U.S. Army Combatives instructor Matt Larsen demonstrates a chokehold.
Some traditional martial concepts have seen new use within modern military training. Perhaps the most recent example of this is point shooting which relies on muscle memory to more effectively utilize a firearm in a variety of awkward situations, much the way an iaidoka would master movements with their sword.
During the World War II era William E. Fairbairn and Eric A. Sykes were recruited by the Special Operations Executive (SOE) to teach their martial art of defendu (itself drawing on jujutsu and Western boxing) and pistol shooting to UK, US, and Canadian special forces. The book Kill or Get Killed, written by Colonel Rex Applegate, was based on the defendu taught by Sykes and Fairbairn. Both Fairbairn's Get Tough and Appelgate's Kill or Get Killed became classic works on hand-to-hand combat.
Traditional hand-to-hand, knife, and spear techniques continue to see use in the composite systems developed for today's wars. Examples of this include European Unifight, the US Army's Combatives system developed by Matt Larsen, the Israeli army's kapap and Krav Maga, and the US Marine Corps's Marine Corps Martial Arts Program (MCMAP).
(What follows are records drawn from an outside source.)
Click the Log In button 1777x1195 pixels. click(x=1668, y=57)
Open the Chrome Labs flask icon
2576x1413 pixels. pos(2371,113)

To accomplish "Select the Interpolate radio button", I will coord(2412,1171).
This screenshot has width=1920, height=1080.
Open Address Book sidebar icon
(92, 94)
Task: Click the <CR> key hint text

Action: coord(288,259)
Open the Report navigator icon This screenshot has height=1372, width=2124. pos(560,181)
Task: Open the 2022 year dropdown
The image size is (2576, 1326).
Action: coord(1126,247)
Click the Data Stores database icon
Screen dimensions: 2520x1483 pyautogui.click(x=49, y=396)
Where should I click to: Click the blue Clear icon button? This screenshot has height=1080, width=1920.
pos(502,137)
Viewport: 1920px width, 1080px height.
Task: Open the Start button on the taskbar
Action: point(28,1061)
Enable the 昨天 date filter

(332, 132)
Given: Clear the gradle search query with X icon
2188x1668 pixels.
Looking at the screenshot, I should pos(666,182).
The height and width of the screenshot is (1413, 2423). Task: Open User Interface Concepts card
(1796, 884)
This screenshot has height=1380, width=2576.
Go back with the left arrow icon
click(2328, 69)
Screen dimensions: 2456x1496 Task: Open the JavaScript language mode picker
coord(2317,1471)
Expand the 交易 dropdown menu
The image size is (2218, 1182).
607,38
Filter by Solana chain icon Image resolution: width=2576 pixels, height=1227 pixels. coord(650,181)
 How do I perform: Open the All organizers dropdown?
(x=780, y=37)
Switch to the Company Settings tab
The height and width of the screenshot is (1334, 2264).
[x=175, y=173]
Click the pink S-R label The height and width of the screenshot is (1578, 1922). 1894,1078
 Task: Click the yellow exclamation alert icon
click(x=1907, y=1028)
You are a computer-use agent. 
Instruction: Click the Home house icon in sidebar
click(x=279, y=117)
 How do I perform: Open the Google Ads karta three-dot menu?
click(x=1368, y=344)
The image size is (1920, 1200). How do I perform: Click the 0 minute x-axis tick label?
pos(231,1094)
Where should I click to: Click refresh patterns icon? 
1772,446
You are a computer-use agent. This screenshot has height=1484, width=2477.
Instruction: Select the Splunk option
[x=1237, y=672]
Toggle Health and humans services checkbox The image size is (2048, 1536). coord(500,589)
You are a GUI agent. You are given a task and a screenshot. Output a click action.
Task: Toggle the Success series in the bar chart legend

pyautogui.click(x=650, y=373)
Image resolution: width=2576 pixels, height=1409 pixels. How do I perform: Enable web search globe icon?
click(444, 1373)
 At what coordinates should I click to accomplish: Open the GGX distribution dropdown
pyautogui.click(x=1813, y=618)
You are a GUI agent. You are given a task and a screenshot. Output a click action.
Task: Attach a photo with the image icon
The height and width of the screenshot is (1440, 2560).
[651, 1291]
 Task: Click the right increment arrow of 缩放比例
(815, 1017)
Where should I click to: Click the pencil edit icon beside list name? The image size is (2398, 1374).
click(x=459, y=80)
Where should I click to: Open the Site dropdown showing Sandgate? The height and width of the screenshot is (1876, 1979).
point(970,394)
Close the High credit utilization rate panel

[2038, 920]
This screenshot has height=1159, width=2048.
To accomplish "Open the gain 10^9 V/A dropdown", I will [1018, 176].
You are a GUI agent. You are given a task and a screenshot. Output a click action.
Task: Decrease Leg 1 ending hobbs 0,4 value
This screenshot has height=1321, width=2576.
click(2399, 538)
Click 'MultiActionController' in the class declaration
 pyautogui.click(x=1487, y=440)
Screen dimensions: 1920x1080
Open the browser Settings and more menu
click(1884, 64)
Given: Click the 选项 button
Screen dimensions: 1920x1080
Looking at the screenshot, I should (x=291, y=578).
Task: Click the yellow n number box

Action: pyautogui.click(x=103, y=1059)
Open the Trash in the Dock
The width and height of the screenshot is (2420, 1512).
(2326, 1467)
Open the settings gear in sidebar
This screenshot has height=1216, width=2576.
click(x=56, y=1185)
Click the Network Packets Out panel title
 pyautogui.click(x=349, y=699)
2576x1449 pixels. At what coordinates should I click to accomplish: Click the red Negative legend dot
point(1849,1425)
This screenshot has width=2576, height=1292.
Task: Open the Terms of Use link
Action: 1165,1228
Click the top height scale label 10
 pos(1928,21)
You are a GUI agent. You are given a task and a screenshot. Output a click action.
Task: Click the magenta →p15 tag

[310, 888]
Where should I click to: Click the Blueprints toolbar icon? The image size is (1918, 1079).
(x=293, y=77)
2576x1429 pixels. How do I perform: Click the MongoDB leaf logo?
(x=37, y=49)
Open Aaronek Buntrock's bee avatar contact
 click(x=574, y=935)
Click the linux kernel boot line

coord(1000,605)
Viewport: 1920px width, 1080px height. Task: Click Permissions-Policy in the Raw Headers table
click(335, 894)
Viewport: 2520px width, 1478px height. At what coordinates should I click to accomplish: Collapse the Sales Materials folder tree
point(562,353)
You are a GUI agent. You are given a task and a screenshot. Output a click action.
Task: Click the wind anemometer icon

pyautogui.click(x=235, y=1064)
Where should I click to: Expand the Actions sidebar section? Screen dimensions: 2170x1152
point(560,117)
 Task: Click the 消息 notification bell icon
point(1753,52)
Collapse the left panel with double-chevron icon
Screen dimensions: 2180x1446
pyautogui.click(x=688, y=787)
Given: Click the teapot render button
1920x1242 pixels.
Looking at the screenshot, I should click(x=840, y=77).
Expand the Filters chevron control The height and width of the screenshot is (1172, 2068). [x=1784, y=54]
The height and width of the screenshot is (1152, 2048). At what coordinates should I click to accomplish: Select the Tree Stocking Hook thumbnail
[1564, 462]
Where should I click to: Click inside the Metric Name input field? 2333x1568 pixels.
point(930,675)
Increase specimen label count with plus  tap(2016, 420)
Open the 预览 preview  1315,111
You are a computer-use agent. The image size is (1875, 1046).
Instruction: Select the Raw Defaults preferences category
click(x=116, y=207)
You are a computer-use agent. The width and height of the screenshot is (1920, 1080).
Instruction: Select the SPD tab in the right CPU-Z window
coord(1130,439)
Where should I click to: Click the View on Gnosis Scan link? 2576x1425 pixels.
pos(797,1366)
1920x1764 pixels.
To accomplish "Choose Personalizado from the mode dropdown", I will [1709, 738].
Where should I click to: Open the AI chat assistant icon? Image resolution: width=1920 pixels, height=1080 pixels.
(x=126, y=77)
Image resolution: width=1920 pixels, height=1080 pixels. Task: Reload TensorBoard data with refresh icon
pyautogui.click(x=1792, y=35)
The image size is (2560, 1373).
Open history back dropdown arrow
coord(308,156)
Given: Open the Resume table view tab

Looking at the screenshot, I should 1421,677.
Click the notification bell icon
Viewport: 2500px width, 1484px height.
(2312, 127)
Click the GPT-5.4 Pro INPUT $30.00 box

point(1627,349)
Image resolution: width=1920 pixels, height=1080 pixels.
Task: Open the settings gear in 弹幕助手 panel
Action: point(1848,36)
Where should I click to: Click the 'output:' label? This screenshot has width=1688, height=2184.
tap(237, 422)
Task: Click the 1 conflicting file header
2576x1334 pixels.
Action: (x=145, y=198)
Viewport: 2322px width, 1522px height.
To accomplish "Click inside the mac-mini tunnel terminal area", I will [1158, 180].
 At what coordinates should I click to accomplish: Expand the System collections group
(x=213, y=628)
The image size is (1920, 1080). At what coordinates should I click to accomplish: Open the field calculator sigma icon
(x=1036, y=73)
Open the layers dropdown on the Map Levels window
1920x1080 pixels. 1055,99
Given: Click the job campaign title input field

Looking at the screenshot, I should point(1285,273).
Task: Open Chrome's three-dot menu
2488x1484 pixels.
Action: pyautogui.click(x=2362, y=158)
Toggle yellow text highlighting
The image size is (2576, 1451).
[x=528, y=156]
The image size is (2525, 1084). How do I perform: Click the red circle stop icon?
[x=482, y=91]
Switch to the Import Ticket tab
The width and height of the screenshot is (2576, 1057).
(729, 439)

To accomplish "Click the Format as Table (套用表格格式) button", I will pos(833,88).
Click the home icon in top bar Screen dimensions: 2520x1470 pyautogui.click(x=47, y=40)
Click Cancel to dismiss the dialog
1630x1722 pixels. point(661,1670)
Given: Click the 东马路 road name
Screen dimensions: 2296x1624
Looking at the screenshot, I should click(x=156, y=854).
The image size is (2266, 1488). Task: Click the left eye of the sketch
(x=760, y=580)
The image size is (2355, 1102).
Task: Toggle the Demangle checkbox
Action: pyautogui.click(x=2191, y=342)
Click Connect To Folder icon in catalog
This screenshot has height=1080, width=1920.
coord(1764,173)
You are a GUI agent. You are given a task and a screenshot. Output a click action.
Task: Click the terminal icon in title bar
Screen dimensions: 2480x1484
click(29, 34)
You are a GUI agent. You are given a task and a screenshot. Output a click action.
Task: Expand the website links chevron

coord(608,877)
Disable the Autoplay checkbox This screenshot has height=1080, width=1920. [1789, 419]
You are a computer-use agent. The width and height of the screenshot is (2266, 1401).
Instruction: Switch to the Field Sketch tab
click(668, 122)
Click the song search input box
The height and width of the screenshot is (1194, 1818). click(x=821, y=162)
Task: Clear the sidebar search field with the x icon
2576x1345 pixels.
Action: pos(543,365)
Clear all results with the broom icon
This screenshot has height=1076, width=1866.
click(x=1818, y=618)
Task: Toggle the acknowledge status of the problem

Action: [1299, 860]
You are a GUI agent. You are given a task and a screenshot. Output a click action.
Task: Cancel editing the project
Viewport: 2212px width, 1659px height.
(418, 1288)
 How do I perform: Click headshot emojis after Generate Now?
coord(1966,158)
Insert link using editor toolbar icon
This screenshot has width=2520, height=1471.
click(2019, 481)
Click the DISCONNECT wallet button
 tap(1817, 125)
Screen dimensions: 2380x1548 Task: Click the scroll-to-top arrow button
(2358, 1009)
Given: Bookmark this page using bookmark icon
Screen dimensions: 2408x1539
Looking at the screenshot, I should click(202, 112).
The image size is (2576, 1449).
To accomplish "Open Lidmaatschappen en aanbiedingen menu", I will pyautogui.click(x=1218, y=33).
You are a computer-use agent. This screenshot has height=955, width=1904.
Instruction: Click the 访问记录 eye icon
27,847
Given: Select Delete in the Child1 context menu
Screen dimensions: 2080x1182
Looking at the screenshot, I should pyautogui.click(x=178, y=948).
Unarmed dagger defenses identical to those found in the manual of Fiore dei Liberi and the Codex Wallerstein were integrated into the U.S. Army's training manuals in 1942[16] and continue to influence today's systems along with other traditional systems such as eskrima and silat.
The rifle-mounted bayonet, which has its origin in the spear, has seen use by the United States Army, the United States Marine Corps, and the British Army as recently as the Iraq War.[17]

Martial arts industry

Martial arts since the 1970s has become a significant industry, a subset of the wider sport industry (including cinema and sports television).
Hundreds of millions of people worldwide practice some form of martial art. Web Japan (sponsored by the Japanese Ministry of Foreign Affairs) claims there are 50 million karate practitioners worldwide.[18] The South Korean government in 2009 published an estimate that Taekwondo is practiced by 70 million people in 190 countries.[19]
The wholesale value of martial arts related sporting equipment shipped in the United States was estimated at 314 million USD in 2007; participation in the same year was estimated at 6.9 million (ages 6 or older, 2% of US population).[20] R. A. Court, CEO of Martial Arts Channel, stated the total revenue of the US martial arts industry at USD 40 billion and the number of US practitioners at 30 million in 2003.[21] Ultimate Fighting Championship generated a revenue of about USD 250 million in 2008, about 90% of the entire Mixed Martial Arts industry. World Wrestling Entertainment had a revenue of USD 1.4 billion.[22]
Asian martial arts experienced a surge of popularity in the west during the 1970s, and the rising demand resulted in numerous low quality or fraudulent schools. Fueled by fictional depictions in martial arts movies, this led to the "ninja craze" of the 1980s United States.[23] The rank system introduced for judo in the 1880s proved commercially viable, and "colored belt" systems were adopted in many martial arts degree mills (also known as "McDojos"; parodied in Penn & Teller: Bullshit! episode "Martial Arts", June 2010).